Nuclear powers Pakistan and India are living dangerously. India is ruled by a hawkish government that decided last year that nuclear weapons are the best bet to strengthen its national security. Pakistan is ruled by a military dictator eager to quickly establish his leadership credentials and tell the public he is better placed to rule the country than the democratically elected government he removed on charges of misrule. After a brief lull early last year, when Indian Prime Minister Atal Behari Vajpayee made a historic bus trip to the Pakistani city of Lahore, it's business as usual for India and Pakistan -- except that the charges and countercharges they are trading look more menacing. Indian Home Minister Lal Krishna Advani has declared that all five hijackers were Pakistani nationals, and that Pakistan is "neck-deep" in the hijacking.

India has urged the West, particularly the United States, to declare Pakistan a terrorist state, saying that it "will work systematically towards this objective."

When the hostage drama was over, and the government began to receive flak from the local media for its poor handling of the hijacking, Vajpayee came up with a routine response: "Pakistan's active and sustained role in fomenting terrorism in India is now too obvious to be overlooked by the international community. India therefore strongly urges major nations of the world to declare Pakistan a terrorist state."

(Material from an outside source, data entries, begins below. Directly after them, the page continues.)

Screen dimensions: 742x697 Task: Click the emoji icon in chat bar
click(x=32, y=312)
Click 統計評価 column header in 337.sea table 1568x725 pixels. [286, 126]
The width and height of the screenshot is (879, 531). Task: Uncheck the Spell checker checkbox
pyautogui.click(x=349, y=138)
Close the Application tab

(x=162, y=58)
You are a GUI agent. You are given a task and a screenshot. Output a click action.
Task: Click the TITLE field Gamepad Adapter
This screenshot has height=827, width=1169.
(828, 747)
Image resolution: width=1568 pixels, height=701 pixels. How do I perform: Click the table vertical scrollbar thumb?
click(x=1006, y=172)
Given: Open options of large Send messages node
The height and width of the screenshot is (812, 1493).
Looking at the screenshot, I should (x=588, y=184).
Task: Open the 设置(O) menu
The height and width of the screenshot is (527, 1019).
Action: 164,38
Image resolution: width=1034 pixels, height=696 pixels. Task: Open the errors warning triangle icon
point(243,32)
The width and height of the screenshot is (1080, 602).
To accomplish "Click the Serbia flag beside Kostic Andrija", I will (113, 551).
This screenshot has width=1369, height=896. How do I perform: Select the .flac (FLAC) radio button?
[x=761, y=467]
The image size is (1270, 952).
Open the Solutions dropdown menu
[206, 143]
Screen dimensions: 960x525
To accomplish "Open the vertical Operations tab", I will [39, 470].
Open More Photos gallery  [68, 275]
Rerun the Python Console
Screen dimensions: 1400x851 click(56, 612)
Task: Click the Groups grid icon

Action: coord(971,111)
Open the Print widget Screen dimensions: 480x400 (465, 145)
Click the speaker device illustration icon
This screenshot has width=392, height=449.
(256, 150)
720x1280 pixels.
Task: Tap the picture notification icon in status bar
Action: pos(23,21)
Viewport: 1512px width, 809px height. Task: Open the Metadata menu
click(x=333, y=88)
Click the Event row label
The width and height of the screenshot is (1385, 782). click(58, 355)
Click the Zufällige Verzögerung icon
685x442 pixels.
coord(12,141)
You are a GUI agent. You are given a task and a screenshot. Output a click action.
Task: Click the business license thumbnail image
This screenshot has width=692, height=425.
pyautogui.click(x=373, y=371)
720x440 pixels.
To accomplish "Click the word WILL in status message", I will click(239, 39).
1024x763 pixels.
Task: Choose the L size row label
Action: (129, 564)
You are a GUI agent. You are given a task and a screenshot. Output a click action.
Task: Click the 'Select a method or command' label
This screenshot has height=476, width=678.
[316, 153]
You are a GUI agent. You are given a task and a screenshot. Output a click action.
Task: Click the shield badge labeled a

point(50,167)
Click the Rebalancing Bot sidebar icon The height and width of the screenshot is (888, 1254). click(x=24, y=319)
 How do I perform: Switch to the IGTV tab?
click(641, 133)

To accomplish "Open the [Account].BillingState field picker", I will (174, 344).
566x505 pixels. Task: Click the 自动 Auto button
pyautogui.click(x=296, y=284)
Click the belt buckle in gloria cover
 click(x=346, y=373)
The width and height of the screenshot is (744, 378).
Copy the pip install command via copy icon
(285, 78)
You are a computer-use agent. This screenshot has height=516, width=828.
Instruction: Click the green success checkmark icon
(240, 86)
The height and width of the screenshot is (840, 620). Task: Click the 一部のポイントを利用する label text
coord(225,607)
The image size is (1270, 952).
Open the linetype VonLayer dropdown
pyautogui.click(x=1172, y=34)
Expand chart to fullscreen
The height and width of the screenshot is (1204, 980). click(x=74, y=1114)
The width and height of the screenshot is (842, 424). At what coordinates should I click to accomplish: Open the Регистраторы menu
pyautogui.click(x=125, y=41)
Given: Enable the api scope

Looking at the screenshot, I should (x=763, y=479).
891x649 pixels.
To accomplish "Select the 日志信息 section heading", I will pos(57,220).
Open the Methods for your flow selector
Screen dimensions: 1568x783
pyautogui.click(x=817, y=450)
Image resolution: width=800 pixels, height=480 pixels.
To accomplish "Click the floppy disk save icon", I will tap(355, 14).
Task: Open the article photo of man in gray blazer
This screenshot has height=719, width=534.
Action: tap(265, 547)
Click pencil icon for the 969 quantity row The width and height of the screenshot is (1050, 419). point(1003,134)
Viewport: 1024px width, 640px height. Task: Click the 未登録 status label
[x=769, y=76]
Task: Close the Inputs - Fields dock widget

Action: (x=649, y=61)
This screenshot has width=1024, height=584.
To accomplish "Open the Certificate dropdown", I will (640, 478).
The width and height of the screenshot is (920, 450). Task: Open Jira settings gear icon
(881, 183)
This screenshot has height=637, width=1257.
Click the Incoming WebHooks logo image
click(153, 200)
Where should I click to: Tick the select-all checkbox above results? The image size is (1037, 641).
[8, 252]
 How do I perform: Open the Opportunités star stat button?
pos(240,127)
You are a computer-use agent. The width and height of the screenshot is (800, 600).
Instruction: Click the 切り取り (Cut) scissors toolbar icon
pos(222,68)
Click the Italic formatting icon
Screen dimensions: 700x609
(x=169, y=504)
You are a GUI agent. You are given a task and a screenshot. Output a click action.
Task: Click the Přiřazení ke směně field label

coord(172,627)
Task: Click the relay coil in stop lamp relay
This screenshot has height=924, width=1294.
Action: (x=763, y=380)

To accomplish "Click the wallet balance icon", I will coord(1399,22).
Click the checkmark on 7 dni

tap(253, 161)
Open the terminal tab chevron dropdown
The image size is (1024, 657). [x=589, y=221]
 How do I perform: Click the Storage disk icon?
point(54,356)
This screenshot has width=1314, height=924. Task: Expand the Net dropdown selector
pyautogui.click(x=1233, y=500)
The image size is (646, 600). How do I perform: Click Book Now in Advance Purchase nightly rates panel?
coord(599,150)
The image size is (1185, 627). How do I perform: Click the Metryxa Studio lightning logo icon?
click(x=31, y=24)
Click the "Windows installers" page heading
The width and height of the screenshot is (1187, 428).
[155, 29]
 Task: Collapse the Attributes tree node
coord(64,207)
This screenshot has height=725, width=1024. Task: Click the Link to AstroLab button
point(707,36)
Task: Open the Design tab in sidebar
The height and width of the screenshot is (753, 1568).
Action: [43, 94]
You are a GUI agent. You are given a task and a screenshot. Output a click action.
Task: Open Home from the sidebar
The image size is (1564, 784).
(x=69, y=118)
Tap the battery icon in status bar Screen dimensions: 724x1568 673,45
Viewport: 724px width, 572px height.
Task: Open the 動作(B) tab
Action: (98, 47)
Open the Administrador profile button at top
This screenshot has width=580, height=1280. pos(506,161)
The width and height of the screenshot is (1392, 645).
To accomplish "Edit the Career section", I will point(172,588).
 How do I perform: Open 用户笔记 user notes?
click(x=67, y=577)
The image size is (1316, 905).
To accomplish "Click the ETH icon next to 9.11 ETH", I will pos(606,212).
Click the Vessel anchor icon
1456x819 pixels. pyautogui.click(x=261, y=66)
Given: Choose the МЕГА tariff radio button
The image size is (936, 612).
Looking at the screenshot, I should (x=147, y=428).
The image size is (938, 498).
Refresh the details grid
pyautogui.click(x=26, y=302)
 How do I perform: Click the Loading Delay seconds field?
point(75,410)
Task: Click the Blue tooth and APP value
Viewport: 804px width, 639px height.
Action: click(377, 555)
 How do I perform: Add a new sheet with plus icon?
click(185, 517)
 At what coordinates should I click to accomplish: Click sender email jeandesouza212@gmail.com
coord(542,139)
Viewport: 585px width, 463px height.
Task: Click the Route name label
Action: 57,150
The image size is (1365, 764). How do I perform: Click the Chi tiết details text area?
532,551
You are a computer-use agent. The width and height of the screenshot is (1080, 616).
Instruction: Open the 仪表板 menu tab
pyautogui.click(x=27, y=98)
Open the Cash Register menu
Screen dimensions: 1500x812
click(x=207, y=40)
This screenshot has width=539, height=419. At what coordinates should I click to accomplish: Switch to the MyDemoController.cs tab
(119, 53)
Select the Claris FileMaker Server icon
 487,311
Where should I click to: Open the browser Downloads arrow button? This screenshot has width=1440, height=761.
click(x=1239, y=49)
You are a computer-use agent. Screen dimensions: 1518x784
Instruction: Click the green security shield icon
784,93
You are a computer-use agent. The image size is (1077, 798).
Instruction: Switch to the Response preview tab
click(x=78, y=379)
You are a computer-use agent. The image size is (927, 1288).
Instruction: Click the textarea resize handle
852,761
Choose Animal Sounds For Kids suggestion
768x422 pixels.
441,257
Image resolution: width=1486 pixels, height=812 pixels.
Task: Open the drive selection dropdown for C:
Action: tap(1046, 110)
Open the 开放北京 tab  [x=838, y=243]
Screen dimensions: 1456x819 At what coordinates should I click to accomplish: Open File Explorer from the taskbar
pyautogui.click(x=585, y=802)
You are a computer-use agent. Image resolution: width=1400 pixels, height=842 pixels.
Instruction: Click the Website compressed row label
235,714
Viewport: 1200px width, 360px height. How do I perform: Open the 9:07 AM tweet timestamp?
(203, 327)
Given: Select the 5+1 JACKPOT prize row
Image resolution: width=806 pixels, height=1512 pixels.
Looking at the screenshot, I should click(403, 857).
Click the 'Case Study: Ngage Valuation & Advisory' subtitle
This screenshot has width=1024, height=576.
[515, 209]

For its part, Pakistan said this was but another slanderous campaign waged by India to smear it in front of the international community. However, both avoided a key issue. Kashmir, India's only Muslim-majority state, which has led to two full-scale wars between the two neighbors, continues to hold the South Asian region hostage. Any suggestions of meaningful cooperation between India and Pakistan are a sham and will continue to be so until Kashmir, controlled in part by both India and Pakistan and claimed in entirety by both, is resolved. The hijackers were obviously separatists who want India to give up its claims on Kashmir.

Ties in tatters

Needless to say, India-Pakistan ties, at a new low since the Kargil war last summer, are in tatters. After the coup in Pakistan in October, India withdrew from the annual Summit of South Asian Association for Regional Cooperation, stating that the summit would not be "productive" in view of the developments in Pakistan and the consequent disquiet in the region and beyond.

India's claims of Pakistan's involvement in the hijacking aside, the Islamic complicity cannot be ruled out altogether. The fact that the aircraft finally landed in the Taliban-controlled Afghanistan, which gave the hijackers a safe passage once their demands were met, speaks volumes.

Consider this. After reaching Dubai, the hijackers could have headed further west to Europe where they would have drawn much greater attention, assuming that the separatists were seeking to embarrass India before the international community. Add to it the fact that they finally settled for Kandahar -- and not the capital city Kabul where the Talibans would have come under greater pressure to defuse the crisis -- makes it seem increasingly plausible that the hijackers, along with the Talibans, could well be a part of a greater design.

India has steadfastly refused to acknowledge the Taliban government while Pakistan is among the three governments -- Saudi Arabia and United Arab Emirates are the other two -- to have given diplomatic recognition to the Muslim fundamentalists.

Maulana Masood Azhar, the cleric whose demand was sought earlier by the separatists, is a key member of the Kashmir movement. Passengers on the Indian airliner said the hijackers were mostly "cool" and had time to bid them goodbye, all evidence indicating possible Taliban complicity.